There were others nearby, kids Parker’s age, somewhere in the sky with him.
One of them was in trouble.
Parker spun around, scanned the sky.
There she was, inside her Battle-Suit, on her back and falling headfirst, trapped in a flat spin. She spun like a leaf. A leaf made of lead.
Who was she? How did he know her?
It didn’t matter now. Questions later. If he could get to her before she impacted the hard ground, flattened in an unceremonious crunch of expensive metals and metallurgical polymers and whatever else Colby’s sidekick Igby used to build the fancy flying suits.
Parker rolled onto his back, accelerated hard. He dove from the sky in a tight loop, until he flew parallel to the earth. He accelerated harder, pushing his Battle-Suit faster and faster. Scrub and boulders and cactus rushed by in a blur.

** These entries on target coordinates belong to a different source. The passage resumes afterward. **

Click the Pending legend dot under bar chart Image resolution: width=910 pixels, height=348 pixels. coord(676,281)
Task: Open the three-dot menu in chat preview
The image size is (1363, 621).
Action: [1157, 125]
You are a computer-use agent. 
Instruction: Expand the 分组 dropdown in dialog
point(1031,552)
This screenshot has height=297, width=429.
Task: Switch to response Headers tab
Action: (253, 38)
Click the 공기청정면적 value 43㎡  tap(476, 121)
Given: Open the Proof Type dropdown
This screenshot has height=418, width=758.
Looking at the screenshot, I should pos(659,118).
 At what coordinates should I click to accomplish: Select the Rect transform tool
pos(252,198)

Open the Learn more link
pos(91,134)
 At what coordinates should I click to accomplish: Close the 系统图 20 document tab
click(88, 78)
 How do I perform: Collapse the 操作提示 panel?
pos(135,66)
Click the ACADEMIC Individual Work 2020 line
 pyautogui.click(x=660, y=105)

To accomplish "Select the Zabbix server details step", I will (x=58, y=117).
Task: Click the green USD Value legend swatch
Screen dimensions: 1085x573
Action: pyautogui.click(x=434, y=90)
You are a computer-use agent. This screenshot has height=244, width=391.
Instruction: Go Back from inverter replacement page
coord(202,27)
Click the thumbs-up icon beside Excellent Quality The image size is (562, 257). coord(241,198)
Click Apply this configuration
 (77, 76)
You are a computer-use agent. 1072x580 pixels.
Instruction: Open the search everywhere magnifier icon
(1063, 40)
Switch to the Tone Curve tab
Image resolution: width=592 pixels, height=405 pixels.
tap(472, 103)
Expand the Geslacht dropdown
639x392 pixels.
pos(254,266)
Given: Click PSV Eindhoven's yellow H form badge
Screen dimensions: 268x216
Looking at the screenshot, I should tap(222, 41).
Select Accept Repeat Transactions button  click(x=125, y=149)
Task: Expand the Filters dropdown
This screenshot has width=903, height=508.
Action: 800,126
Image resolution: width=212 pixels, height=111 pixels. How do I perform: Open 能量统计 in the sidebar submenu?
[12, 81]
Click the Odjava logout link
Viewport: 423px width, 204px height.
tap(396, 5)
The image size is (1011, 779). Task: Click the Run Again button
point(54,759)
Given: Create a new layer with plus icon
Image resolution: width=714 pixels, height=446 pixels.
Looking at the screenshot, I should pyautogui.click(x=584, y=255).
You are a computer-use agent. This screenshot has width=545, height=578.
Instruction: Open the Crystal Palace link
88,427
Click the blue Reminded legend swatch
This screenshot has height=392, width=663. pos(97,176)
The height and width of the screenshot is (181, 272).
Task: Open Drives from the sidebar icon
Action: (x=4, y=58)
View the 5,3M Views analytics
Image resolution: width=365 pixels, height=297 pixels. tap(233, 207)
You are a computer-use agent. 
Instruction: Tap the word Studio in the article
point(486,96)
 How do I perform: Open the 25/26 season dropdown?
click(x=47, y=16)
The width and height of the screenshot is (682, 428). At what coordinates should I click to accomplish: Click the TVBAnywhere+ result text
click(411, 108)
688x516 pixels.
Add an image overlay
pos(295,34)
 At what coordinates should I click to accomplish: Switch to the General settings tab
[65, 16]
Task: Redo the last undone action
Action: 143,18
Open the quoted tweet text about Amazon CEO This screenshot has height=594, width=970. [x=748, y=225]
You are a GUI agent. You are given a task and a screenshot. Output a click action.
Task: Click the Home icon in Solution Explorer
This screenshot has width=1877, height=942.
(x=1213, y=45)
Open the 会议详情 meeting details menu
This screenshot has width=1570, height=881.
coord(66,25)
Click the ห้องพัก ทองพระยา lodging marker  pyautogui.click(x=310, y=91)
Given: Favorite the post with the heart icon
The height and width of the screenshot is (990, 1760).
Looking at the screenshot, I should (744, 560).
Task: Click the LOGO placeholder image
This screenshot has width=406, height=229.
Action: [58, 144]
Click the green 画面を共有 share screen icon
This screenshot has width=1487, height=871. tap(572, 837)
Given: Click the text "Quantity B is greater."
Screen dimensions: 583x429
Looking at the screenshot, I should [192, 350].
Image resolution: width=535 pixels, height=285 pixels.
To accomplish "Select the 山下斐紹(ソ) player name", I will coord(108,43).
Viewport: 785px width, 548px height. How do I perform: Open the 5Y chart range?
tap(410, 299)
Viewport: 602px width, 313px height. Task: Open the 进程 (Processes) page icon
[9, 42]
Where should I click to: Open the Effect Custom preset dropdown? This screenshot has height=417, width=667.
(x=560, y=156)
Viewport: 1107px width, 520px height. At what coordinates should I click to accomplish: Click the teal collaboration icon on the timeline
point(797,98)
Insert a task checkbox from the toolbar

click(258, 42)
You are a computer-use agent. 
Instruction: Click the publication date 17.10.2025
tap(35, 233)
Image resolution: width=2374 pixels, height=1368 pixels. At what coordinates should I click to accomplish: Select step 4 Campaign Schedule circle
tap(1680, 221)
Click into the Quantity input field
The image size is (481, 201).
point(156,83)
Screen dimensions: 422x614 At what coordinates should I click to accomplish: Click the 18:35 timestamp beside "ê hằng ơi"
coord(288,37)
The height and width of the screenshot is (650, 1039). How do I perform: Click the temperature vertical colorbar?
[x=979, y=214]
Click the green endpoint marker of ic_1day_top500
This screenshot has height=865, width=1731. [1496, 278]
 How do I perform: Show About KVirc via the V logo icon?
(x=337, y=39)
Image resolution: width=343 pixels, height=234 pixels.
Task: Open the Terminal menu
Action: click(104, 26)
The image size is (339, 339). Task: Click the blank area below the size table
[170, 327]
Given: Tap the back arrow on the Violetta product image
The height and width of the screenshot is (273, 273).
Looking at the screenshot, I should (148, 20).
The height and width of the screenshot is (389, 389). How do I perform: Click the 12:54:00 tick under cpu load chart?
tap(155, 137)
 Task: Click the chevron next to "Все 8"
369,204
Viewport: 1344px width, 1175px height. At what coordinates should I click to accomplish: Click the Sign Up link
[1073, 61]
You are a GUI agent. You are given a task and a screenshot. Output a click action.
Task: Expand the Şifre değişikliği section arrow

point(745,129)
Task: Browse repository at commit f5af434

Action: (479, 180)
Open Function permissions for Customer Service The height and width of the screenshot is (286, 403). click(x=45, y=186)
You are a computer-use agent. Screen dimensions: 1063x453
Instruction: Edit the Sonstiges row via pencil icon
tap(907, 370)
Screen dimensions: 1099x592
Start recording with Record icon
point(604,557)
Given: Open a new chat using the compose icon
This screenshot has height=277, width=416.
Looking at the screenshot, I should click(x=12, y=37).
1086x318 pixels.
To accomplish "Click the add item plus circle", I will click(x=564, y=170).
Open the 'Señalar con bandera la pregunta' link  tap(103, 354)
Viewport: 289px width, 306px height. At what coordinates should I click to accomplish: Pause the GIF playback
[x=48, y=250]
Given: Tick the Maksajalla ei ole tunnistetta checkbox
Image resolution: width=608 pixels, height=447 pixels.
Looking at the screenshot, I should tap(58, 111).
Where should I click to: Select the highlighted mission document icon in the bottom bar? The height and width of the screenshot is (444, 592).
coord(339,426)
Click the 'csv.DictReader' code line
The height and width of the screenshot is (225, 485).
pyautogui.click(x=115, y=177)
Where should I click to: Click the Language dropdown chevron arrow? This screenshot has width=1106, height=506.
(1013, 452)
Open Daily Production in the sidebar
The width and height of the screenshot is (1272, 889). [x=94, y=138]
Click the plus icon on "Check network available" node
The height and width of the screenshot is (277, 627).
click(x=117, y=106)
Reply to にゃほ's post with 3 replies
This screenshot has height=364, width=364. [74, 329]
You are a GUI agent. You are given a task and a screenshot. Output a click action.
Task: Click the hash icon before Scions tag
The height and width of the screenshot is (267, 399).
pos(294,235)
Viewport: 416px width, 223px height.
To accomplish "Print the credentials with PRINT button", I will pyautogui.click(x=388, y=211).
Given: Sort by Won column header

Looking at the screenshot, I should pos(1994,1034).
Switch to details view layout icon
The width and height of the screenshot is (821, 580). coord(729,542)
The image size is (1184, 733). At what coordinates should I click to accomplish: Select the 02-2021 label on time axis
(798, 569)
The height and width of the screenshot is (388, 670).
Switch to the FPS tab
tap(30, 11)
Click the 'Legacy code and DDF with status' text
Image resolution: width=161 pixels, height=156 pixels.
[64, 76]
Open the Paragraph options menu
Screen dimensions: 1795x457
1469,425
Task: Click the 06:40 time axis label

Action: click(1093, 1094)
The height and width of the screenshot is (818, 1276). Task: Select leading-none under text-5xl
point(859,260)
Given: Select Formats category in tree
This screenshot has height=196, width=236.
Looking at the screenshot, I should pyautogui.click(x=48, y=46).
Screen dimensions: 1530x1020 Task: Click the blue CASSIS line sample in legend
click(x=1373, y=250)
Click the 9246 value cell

Voices on the radio, shouting, arguing, far away, as if he were under water. He ignored them, focused on her. He could save her. He had to.
A giant cactus appeared in his flight path. Green spines and black spikes rushed toward him. He made a fist with his big robotic hand and punched the cactus as he flew into it. The cactus exploded. Shards of cactus meat and beads of cactus juice hung in the air as if in a photograph. The explosive impact rang his ears inside his helmet.
He flew on, faster and faster.
She neared the ground. Mountains loomed behind her. A few seconds more and it would be too late.
He would make it. He would catch her.
She wasn’t going to die.
Not today.
Parker stretched out his long robotic arms. Drops of cactus juice sparkled on the black palms of his robotic hands, blue sky and brown desert reflected a hundred times in miniature.
He focused on her. Twirling as she fell. Around and around she spun. His timing had to be perfect.
He reached out . . .
. . . waited, waited . . . .
A shrill scream blared over the radio.
The Battle-Suit and the girl screaming inside it disappeared behind a massive boulder.
The screaming abruptly stopped.
From behind the boulder rose a cloud of brown dust.